▶ _What to produce_
Rewrite the records below, replacing every "Where should I click to" with "Which spot should I click to" and leaving everything else unchanged.

▶ _Records for the exercise_
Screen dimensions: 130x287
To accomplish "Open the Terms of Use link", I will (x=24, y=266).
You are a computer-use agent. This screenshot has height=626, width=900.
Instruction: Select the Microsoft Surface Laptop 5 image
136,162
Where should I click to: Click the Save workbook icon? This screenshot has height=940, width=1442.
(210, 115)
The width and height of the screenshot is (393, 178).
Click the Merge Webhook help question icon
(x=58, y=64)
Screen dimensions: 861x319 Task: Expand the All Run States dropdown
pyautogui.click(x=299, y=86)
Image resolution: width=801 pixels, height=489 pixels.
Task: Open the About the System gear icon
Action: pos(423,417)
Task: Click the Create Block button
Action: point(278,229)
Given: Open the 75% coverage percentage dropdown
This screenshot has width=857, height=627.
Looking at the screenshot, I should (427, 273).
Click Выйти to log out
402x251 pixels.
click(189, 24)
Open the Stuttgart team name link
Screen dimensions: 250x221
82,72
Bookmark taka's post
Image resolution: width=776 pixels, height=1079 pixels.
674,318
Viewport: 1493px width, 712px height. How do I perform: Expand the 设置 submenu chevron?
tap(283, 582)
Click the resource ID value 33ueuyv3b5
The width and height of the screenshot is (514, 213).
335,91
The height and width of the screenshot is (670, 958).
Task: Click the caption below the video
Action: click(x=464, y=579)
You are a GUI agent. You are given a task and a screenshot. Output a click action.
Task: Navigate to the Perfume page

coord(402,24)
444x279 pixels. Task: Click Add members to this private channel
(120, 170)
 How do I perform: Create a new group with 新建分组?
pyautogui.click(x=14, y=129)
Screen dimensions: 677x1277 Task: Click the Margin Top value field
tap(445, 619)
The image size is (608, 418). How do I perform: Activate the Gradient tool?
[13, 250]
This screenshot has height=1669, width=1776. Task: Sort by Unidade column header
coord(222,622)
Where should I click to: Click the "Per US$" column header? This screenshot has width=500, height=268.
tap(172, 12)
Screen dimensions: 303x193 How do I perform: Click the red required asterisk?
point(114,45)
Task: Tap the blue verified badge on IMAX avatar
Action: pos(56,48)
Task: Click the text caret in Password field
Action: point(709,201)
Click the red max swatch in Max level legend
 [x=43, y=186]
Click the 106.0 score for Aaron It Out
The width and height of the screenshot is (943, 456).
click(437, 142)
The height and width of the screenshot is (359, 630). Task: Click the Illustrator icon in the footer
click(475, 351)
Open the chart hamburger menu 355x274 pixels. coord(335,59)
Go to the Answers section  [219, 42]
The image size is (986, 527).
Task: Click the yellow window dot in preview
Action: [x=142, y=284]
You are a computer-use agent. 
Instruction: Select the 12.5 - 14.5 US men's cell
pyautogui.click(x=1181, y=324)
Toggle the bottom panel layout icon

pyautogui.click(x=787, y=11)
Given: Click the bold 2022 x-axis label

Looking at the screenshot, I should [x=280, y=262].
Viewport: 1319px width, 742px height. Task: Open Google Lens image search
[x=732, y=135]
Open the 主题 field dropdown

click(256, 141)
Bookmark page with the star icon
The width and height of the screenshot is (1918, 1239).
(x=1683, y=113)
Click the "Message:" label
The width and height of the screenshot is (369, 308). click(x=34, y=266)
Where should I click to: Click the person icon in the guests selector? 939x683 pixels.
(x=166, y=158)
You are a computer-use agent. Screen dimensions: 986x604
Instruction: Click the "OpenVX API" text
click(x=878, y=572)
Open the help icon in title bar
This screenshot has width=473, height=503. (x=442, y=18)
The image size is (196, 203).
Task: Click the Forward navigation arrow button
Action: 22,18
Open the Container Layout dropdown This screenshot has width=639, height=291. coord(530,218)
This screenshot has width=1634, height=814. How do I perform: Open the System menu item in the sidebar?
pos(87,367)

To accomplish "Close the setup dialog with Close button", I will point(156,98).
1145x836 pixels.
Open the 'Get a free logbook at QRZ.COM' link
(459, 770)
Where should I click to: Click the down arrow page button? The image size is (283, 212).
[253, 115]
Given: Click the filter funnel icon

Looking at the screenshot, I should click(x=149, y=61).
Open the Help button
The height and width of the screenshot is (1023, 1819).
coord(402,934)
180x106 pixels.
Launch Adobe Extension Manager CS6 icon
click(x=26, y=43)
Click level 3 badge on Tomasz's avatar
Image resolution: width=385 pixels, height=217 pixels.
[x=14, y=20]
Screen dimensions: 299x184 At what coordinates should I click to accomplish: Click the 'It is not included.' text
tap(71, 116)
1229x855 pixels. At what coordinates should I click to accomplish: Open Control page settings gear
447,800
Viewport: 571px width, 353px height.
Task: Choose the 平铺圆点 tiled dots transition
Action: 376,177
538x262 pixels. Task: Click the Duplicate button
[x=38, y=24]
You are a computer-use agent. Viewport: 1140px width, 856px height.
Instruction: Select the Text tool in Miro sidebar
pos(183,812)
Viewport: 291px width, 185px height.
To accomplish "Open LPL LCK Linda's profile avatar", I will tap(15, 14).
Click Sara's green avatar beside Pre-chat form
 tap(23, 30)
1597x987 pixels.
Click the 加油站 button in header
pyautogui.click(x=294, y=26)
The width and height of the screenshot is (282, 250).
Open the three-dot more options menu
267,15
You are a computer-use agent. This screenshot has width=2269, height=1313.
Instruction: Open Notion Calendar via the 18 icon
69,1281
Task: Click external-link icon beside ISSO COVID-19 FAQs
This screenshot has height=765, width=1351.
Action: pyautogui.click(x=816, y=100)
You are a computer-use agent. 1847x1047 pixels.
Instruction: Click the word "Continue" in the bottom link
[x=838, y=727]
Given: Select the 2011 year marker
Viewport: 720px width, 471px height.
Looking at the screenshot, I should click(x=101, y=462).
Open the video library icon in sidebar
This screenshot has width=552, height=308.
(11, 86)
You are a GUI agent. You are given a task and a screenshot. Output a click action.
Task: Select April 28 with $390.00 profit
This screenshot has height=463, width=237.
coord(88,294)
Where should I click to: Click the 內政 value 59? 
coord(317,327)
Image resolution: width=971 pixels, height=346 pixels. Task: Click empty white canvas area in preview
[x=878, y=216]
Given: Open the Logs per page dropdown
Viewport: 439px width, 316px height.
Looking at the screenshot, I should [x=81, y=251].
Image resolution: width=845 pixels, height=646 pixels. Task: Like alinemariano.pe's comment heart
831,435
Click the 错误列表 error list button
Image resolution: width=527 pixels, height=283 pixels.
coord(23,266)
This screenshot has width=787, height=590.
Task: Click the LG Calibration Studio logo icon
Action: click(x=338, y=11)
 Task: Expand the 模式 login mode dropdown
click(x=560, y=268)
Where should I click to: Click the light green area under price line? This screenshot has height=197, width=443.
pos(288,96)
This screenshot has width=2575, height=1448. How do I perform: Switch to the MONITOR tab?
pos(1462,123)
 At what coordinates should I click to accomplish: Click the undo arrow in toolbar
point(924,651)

▶ _Final result_
Screen dimensions: 130x287
To accomplish "Open the Terms of Use link", I will (x=24, y=266).
You are a computer-use agent. This screenshot has height=626, width=900.
Instruction: Select the Microsoft Surface Laptop 5 image
136,162
Which spot should I click to: Click the Save workbook icon? This screenshot has height=940, width=1442.
(210, 115)
The width and height of the screenshot is (393, 178).
Click the Merge Webhook help question icon
(x=58, y=64)
Screen dimensions: 861x319 Task: Expand the All Run States dropdown
pyautogui.click(x=299, y=86)
Image resolution: width=801 pixels, height=489 pixels.
Task: Open the About the System gear icon
Action: pos(423,417)
Task: Click the Create Block button
Action: point(278,229)
Given: Open the 75% coverage percentage dropdown
This screenshot has width=857, height=627.
Looking at the screenshot, I should (427, 273).
Click Выйти to log out
402x251 pixels.
click(189, 24)
Open the Stuttgart team name link
Screen dimensions: 250x221
82,72
Bookmark taka's post
Image resolution: width=776 pixels, height=1079 pixels.
674,318
Viewport: 1493px width, 712px height. How do I perform: Expand the 设置 submenu chevron?
tap(283, 582)
Click the resource ID value 33ueuyv3b5
The width and height of the screenshot is (514, 213).
335,91
The height and width of the screenshot is (670, 958).
Task: Click the caption below the video
Action: click(x=464, y=579)
You are a GUI agent. You are given a task and a screenshot. Output a click action.
Task: Navigate to the Perfume page

coord(402,24)
444x279 pixels. Task: Click Add members to this private channel
(120, 170)
 How do I perform: Create a new group with 新建分组?
pyautogui.click(x=14, y=129)
Screen dimensions: 677x1277 Task: Click the Margin Top value field
tap(445, 619)
The image size is (608, 418). How do I perform: Activate the Gradient tool?
[13, 250]
This screenshot has height=1669, width=1776. Task: Sort by Unidade column header
coord(222,622)
Which spot should I click to: Click the "Per US$" column header? This screenshot has width=500, height=268.
tap(172, 12)
Screen dimensions: 303x193 How do I perform: Click the red required asterisk?
point(114,45)
Task: Tap the blue verified badge on IMAX avatar
Action: pos(56,48)
Task: Click the text caret in Password field
Action: point(709,201)
Click the red max swatch in Max level legend
 [x=43, y=186]
Click the 106.0 score for Aaron It Out
The width and height of the screenshot is (943, 456).
click(437, 142)
The height and width of the screenshot is (359, 630). Task: Click the Illustrator icon in the footer
click(475, 351)
Open the chart hamburger menu 355x274 pixels. coord(335,59)
Go to the Answers section  [219, 42]
The image size is (986, 527).
Task: Click the yellow window dot in preview
Action: [x=142, y=284]
You are a computer-use agent. 
Instruction: Select the 12.5 - 14.5 US men's cell
pyautogui.click(x=1181, y=324)
Toggle the bottom panel layout icon

pyautogui.click(x=787, y=11)
Given: Click the bold 2022 x-axis label

Looking at the screenshot, I should [x=280, y=262].
Viewport: 1319px width, 742px height. Task: Open Google Lens image search
[x=732, y=135]
Open the 主题 field dropdown

click(256, 141)
Bookmark page with the star icon
The width and height of the screenshot is (1918, 1239).
(x=1683, y=113)
Click the "Message:" label
The width and height of the screenshot is (369, 308). click(x=34, y=266)
Which spot should I click to: Click the person icon in the guests selector? 939x683 pixels.
(x=166, y=158)
You are a computer-use agent. Screen dimensions: 986x604
Instruction: Click the "OpenVX API" text
click(x=878, y=572)
Open the help icon in title bar
This screenshot has width=473, height=503. (x=442, y=18)
The image size is (196, 203).
Task: Click the Forward navigation arrow button
Action: 22,18
Open the Container Layout dropdown This screenshot has width=639, height=291. coord(530,218)
This screenshot has width=1634, height=814. How do I perform: Open the System menu item in the sidebar?
pos(87,367)

To accomplish "Close the setup dialog with Close button", I will point(156,98).
1145x836 pixels.
Open the 'Get a free logbook at QRZ.COM' link
(459, 770)
Which spot should I click to: Click the down arrow page button? The image size is (283, 212).
[253, 115]
Given: Click the filter funnel icon

Looking at the screenshot, I should click(x=149, y=61).
Open the Help button
The height and width of the screenshot is (1023, 1819).
coord(402,934)
180x106 pixels.
Launch Adobe Extension Manager CS6 icon
click(x=26, y=43)
Click level 3 badge on Tomasz's avatar
Image resolution: width=385 pixels, height=217 pixels.
[x=14, y=20]
Screen dimensions: 299x184 At what coordinates should I click to accomplish: Click the 'It is not included.' text
tap(71, 116)
1229x855 pixels. At what coordinates should I click to accomplish: Open Control page settings gear
447,800
Viewport: 571px width, 353px height.
Task: Choose the 平铺圆点 tiled dots transition
Action: 376,177
538x262 pixels. Task: Click the Duplicate button
[x=38, y=24]
You are a computer-use agent. Viewport: 1140px width, 856px height.
Instruction: Select the Text tool in Miro sidebar
pos(183,812)
Viewport: 291px width, 185px height.
To accomplish "Open LPL LCK Linda's profile avatar", I will tap(15, 14).
Click Sara's green avatar beside Pre-chat form
 tap(23, 30)
1597x987 pixels.
Click the 加油站 button in header
pyautogui.click(x=294, y=26)
The width and height of the screenshot is (282, 250).
Open the three-dot more options menu
267,15
You are a computer-use agent. This screenshot has width=2269, height=1313.
Instruction: Open Notion Calendar via the 18 icon
69,1281
Task: Click external-link icon beside ISSO COVID-19 FAQs
This screenshot has height=765, width=1351.
Action: pyautogui.click(x=816, y=100)
You are a computer-use agent. 1847x1047 pixels.
Instruction: Click the word "Continue" in the bottom link
[x=838, y=727]
Given: Select the 2011 year marker
Viewport: 720px width, 471px height.
Looking at the screenshot, I should click(x=101, y=462).
Open the video library icon in sidebar
This screenshot has width=552, height=308.
(11, 86)
You are a GUI agent. You are given a task and a screenshot. Output a click action.
Task: Select April 28 with $390.00 profit
This screenshot has height=463, width=237.
coord(88,294)
Which spot should I click to: Click the 內政 value 59? 
coord(317,327)
Image resolution: width=971 pixels, height=346 pixels. Task: Click empty white canvas area in preview
[x=878, y=216]
Given: Open the Logs per page dropdown
Viewport: 439px width, 316px height.
Looking at the screenshot, I should [x=81, y=251].
Image resolution: width=845 pixels, height=646 pixels. Task: Like alinemariano.pe's comment heart
831,435
Click the 错误列表 error list button
Image resolution: width=527 pixels, height=283 pixels.
coord(23,266)
This screenshot has width=787, height=590.
Task: Click the LG Calibration Studio logo icon
Action: click(x=338, y=11)
 Task: Expand the 模式 login mode dropdown
click(x=560, y=268)
Which spot should I click to: Click the light green area under price line? This screenshot has height=197, width=443.
pos(288,96)
This screenshot has width=2575, height=1448. How do I perform: Switch to the MONITOR tab?
pos(1462,123)
 At what coordinates should I click to accomplish: Click the undo arrow in toolbar
point(924,651)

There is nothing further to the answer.